Illustration of edge containers and variable CPU usage

What exactly changed—and what didn’t

As of November 21, 2025, Cloudflare bills Containers and Sandboxes CPU based on active CPU time rather than provisioned capacity. The publicly posted rate remains $0.00002 per vCPU‑second for CPU. Memory ($0.0000025 per GB‑second) and disk ($0.00000007 per GB‑second) are unchanged and still tied to provisioned amounts, not utilization.

A concrete example straight from the docs: previously, 1 vCPU running for one hour cost 1 × 3,600 × $0.00002 = $0.072. With the new model, if the service averages 20% CPU utilization, you pay 20% of that: $0.0144. Same instance type, same hour, lower bill, because you only pay for CPU work actually done. The memory and disk lines do not change under this update.

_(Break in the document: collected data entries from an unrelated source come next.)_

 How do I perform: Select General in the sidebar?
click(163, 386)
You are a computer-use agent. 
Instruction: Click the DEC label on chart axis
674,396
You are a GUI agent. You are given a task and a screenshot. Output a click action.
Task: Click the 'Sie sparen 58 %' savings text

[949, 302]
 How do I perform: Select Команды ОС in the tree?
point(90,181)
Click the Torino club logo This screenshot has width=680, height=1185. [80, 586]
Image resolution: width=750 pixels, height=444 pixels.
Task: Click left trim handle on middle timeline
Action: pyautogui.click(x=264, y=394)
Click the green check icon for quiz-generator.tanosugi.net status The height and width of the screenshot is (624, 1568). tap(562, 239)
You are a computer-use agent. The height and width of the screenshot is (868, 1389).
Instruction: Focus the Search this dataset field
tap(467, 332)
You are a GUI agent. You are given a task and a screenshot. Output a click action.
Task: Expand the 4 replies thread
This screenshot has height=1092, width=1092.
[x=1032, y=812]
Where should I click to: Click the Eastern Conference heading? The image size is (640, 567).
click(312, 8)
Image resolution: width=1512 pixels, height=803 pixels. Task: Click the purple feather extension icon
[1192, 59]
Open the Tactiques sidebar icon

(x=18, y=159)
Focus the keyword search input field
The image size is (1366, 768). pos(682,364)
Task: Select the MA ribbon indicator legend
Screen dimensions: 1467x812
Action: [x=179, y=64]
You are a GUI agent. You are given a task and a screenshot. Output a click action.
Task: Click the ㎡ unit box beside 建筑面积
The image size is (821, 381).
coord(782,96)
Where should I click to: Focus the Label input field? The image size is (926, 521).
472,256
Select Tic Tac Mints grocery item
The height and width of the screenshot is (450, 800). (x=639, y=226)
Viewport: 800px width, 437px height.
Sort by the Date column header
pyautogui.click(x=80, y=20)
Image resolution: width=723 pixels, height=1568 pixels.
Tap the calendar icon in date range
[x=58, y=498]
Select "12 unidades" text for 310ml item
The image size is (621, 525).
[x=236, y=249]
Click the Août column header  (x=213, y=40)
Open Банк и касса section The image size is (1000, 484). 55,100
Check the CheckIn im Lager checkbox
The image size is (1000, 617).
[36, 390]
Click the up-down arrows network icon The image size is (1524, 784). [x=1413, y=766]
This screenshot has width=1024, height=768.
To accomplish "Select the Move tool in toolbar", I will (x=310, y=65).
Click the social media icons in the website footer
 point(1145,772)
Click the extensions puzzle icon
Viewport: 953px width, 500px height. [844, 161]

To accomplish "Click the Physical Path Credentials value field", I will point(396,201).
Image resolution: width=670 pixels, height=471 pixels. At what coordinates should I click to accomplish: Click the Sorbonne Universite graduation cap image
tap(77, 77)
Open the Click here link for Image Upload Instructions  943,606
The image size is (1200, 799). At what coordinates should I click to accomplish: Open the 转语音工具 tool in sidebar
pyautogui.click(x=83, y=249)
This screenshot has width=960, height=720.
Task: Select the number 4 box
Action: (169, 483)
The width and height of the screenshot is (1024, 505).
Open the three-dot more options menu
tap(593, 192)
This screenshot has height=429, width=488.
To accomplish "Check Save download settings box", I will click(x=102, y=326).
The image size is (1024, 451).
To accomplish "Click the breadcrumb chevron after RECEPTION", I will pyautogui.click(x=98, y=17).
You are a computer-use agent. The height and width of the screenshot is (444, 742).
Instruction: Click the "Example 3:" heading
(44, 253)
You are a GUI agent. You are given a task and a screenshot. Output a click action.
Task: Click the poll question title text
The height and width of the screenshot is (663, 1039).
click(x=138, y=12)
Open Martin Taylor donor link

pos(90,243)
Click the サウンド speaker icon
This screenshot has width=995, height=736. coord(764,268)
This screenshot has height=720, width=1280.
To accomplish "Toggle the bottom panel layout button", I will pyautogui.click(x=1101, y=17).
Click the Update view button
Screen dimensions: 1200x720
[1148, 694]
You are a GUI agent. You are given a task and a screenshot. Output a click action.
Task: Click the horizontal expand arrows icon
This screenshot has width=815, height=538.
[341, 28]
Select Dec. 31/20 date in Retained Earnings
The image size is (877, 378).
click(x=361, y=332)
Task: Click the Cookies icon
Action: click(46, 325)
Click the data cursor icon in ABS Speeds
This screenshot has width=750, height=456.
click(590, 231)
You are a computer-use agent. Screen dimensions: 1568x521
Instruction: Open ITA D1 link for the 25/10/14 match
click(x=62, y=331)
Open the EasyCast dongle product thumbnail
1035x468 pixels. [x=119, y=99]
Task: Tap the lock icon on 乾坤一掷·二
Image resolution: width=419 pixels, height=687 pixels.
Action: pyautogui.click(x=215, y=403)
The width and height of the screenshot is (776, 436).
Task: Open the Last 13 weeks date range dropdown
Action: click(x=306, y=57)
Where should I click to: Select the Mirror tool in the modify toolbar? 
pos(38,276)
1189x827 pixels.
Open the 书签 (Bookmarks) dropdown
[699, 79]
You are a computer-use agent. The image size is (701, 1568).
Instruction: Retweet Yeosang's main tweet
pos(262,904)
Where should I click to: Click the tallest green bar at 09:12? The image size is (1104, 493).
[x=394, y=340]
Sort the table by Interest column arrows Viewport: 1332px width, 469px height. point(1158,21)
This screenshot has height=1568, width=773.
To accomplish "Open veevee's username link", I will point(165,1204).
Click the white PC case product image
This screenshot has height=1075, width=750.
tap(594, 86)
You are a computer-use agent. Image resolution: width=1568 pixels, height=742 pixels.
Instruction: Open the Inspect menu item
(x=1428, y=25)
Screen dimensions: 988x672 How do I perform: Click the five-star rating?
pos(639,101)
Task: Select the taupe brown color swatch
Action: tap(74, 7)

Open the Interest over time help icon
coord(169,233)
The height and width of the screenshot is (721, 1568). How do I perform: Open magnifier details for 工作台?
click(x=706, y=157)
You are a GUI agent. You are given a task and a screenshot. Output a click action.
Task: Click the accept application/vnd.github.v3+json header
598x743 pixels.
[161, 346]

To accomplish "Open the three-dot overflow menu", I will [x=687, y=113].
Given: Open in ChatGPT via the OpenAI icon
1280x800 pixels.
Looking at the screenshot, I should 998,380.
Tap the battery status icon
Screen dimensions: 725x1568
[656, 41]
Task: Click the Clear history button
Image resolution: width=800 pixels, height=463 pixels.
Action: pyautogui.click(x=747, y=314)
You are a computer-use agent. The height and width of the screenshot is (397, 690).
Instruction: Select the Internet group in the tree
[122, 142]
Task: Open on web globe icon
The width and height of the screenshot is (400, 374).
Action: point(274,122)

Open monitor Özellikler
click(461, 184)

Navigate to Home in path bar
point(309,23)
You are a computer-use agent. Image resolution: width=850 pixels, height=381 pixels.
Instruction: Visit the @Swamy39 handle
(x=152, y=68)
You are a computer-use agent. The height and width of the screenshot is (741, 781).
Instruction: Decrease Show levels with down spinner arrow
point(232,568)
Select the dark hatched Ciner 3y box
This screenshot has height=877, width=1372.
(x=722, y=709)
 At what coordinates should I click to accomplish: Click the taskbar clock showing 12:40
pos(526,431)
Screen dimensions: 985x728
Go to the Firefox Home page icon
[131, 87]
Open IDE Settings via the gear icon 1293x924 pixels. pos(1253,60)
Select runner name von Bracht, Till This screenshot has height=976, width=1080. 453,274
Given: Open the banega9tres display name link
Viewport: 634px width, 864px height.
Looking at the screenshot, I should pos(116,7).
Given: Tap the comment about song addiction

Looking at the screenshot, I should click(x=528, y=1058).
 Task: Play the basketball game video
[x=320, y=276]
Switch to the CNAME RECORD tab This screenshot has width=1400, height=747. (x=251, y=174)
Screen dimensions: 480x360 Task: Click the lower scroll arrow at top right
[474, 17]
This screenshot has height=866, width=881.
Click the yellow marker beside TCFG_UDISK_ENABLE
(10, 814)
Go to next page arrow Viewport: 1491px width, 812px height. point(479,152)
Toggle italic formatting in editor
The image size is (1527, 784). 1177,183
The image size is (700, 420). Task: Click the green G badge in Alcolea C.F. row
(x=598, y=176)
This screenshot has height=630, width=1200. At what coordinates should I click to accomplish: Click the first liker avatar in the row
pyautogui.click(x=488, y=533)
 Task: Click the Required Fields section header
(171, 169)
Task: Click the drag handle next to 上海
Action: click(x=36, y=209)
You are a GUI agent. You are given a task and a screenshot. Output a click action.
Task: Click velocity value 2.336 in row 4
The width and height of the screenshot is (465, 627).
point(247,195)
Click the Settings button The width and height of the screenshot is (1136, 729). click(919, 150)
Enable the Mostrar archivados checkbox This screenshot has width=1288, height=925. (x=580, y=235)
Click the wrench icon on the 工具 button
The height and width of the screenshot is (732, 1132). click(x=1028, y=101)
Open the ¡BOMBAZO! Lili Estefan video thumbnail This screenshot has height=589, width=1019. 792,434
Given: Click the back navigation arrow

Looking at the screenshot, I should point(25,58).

Cloudflare’s broader “never pay to wait on I/O” philosophy on Workers has been marching this direction for a while. Containers now join that story for CPU. If you’re currently on a mix of Workers and Containers, this change helps standardize your cost mental model across runtimes.

Where Cloudflare shines now (and where it doesn’t)

Here’s the thing: utilization is destiny. If your service spends more time waiting (I/O, queues, APIs) than crunching, paying by active vCPU‑second is great news. If you saturate CPU (e.g., video transcoding, CPU‑bound crypto, heavy image pipelines), the savings may be modest—and you might be memory‑bound anyway.

Winners under the new Cloudflare Containers pricing:

Webhook processors with intermittent spikes.
Background jobs and cron tasks that run in bursts.
Latency‑tolerant ETL and log enrichment with I/O stalls.
API frontends that burst on request but mostly await upstreams.

Potential non‑winners:

Consistently CPU‑bound workloads (e.g., dense transforms at high QPS).
Memory‑heavy services where the provisioned GB‑seconds dominate cost.
Large egress flows beyond included transfer; always check your traffic profile.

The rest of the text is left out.